By late teens and adulthood, the ribs are nearly horizontal and the sagittal diameter of the chest is greater than average. As a result, respiratory expansion becomes considerably impaired. Moreover, frequent upper and lower respiratory tract infections may occur due to the malformation of the rib cage.
Over half of people with Morquio syndrome develop narrowing of their trachea in the second decade of life. This can lead to life-threatening complications, especially during anesthesia. Therefore, imaging of the airway is recommended towards the end of the first decade as well as prior to any surgery thereafter. Treatment with surgery to reconstruct the trachea can be necessary in severe cases.
Lung function tests and sleep studies are frequently used to diagnose breathing problems in skeletal dysplasias. Regular visits with a pulmonologist is recommended. In the setting of prolonged severe breathing difficulties, some patients/families may choose invasive respiratory support with a tracheostomy and long-term mechanical ventilation.
Cardiac complications may occur, including cardiomyopathy, valvular disease or a late onset of aortic regurgitation. Cardiac anomalies are predominately left sided. Severe cases have resulted in death before the age of 20. Regular echocardiograms can be helpful in detecting concerns early and intervening when possible.
Enlargement of the liver and the spleen is common in Morquio. This is typically lessened with the use of enzyme replacement therapy (ERT). Despite enlargement, function is not compromised. Inguinal hernias can also be seen.
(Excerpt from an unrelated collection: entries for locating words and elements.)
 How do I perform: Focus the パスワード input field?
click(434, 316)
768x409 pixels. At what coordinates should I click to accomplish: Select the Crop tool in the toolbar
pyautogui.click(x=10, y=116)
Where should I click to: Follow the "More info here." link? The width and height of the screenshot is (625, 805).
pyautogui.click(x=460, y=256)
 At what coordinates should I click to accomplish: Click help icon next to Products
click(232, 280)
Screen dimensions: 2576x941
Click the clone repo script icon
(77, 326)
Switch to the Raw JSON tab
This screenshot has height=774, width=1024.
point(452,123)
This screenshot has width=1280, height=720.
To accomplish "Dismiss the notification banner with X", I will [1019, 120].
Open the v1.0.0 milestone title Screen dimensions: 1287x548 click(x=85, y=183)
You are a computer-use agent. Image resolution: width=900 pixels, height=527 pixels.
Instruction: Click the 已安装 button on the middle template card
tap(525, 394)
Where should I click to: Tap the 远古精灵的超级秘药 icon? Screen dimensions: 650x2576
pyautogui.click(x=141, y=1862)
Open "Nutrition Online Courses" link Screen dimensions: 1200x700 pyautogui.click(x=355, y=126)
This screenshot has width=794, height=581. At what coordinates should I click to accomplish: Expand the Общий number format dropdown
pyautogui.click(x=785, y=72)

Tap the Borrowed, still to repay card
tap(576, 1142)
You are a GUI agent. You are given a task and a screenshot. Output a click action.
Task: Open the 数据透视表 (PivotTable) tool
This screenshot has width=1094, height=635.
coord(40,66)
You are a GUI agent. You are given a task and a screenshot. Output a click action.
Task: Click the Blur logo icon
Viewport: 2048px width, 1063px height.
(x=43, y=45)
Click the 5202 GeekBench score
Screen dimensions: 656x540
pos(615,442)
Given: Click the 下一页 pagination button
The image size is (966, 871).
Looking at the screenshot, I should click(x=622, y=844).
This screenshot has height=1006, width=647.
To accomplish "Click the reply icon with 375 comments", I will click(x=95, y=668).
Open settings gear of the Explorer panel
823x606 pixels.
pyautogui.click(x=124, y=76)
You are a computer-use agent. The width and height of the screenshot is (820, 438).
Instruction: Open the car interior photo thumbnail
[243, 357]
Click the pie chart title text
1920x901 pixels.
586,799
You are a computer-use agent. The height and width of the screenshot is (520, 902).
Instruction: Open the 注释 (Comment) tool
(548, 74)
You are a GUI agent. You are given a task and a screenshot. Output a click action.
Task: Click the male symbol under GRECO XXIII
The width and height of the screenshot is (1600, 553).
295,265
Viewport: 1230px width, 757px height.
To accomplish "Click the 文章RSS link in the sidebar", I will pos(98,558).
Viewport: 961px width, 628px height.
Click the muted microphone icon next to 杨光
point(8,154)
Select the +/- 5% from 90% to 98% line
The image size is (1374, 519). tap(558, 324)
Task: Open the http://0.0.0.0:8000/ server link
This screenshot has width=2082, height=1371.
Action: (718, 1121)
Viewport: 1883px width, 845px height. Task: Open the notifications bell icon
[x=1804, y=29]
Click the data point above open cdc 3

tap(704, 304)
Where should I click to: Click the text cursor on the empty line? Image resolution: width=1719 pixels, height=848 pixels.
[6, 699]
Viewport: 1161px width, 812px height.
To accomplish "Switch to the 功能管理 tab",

Conductive hearing loss, due to the accumulation of fluid behind the ear drum, can be seen. Myringotomy tubes are typically helpful for this; however, at times, hearing aids are required.
Corneal clouding is typical once patients reach age 5. Glaucoma of the eyes and pigmentary retinal degeneration may occur in older patients. Ophthalmologic examination is needed at frequent intervals.
Cutaneous abnormalities may also be present, including loose, thickened, tough and inelastic skin, particularly of the extremities. Generalized telangiectasia of the face and limbs has also been reported.
Appropriate dental care is required due to the hypoplasia of tooth enamel. Teeth often brown and discolor easily. The permanent posterior teeth have pointed cusps; there is often times pitting of the buccal surfaces. The teeth are also widely spaced.
Intelligence and mentality is typically not impaired in Morquio type A. However, progressive mental deficiency does occur in Morquio Type B.